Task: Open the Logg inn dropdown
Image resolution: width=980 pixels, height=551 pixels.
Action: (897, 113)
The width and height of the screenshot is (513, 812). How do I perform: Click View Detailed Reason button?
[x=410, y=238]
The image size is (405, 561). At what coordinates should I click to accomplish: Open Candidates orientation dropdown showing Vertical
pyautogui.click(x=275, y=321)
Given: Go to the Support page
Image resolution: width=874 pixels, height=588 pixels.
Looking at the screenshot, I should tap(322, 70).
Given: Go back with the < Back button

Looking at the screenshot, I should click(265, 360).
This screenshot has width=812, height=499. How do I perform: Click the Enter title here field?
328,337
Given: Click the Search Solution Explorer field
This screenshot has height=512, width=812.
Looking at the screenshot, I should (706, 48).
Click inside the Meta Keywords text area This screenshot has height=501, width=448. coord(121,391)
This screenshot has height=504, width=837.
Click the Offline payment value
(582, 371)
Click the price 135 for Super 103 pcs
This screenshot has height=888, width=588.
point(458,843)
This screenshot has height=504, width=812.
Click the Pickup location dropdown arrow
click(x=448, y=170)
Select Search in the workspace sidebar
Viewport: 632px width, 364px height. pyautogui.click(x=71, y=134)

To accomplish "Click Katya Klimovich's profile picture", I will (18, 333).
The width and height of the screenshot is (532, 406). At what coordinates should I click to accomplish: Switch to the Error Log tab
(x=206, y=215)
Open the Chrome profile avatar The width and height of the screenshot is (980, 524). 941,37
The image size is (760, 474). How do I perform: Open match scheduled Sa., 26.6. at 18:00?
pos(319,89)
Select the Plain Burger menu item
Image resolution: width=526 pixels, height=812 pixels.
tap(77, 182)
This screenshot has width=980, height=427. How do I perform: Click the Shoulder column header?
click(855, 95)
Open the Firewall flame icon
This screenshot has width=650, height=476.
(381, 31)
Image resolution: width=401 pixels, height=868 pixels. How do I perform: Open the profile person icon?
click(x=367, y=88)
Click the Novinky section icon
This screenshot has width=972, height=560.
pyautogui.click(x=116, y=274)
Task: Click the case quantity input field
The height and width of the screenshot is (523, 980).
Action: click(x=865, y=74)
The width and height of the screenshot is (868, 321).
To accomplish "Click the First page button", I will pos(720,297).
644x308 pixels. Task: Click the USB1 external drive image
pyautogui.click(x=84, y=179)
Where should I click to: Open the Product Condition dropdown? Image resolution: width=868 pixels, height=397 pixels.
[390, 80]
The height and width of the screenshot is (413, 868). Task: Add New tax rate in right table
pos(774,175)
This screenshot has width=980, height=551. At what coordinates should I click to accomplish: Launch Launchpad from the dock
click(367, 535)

Exercise aim >>
Lines holding "page": copy each one from the records above.

Answer to the exercise >>
Given: Go to the Support page
To accomplish "Click the First page button", I will pos(720,297).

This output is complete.